Has CERN found an exploitable vulnerability in physics?

We don't often cover non-computer non-security news on Naked Security.

(Don't worry. When we do, we take great care to find some sort of connection - however nebulous - to the cyberworld, just to keep you, our readers, onside, and to ensure that the URIs in your web logs look as relevant and as important as ever.)

But some news just cries out to be told, like this: that researchers at the European Organization for Nuclear Research, better known as CERN, claim to have exported subatomic particles from Switzerland to Italy at greater than the speed of light!

You read that correctly. Greater than the speed of light - something which even science fiction fans accept isn't really supposed to happen.

Reports say that CERN boosted streams of neutrinos to a whopping 300,006 kilometres per second on their journey from Geneva, Switzerland, to a laboratory over 700km away in Gran Sasso, Italy.



But received wisdom - and the so-called Standard Model of physics - says that the neutrinos ought to have topped out at just 299792 kilometres per second, the speed of light.
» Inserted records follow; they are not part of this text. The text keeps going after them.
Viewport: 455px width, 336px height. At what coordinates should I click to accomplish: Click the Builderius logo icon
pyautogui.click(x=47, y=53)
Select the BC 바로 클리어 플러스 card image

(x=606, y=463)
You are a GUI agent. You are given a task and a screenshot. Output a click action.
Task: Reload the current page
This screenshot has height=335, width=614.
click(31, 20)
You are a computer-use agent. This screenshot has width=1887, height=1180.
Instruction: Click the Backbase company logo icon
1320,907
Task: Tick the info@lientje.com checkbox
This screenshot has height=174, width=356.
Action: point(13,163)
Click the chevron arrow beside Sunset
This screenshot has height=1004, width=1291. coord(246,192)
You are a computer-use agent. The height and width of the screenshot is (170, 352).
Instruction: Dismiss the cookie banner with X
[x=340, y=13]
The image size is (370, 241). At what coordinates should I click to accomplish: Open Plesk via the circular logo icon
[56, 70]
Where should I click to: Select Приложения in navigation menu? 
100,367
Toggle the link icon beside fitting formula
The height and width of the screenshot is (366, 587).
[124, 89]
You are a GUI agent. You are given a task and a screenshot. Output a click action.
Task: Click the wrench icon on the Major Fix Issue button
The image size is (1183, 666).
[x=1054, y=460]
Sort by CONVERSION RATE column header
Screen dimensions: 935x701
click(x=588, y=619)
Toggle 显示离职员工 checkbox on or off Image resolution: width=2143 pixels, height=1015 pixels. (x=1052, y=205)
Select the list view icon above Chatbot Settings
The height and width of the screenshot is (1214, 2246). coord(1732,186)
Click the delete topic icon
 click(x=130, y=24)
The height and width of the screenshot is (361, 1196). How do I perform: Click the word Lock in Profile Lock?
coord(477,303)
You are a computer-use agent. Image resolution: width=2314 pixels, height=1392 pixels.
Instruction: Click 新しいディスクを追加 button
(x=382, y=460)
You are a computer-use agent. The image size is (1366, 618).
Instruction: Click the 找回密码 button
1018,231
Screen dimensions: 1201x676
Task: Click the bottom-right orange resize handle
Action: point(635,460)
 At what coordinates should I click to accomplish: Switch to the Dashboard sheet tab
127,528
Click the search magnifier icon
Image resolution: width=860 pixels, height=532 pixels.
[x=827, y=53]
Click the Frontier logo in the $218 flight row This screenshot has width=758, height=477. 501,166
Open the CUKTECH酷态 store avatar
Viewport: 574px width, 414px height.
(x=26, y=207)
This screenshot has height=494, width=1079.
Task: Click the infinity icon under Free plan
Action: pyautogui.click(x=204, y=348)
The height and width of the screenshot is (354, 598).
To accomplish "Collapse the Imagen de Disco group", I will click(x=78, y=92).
Suddenly, the laws of physics seem to have an exploitable vulnerability.

The results now need checking out, a project which researchers worldwide will doubtless be keen to take on.

Unless and until the findings are disproved, however, we can all hope that this means that the speed of light will no longer be the limiting factor in the speeds at which we can send data across the internet.

And then, who knows?

Perhaps we will be able to replace our fibre optic cables with neutrino-based transmission systems, and gain an unexpected 0.07% improvement in performance?

Just imagine how much more YouTube video we'd be able to pack into our busy lives!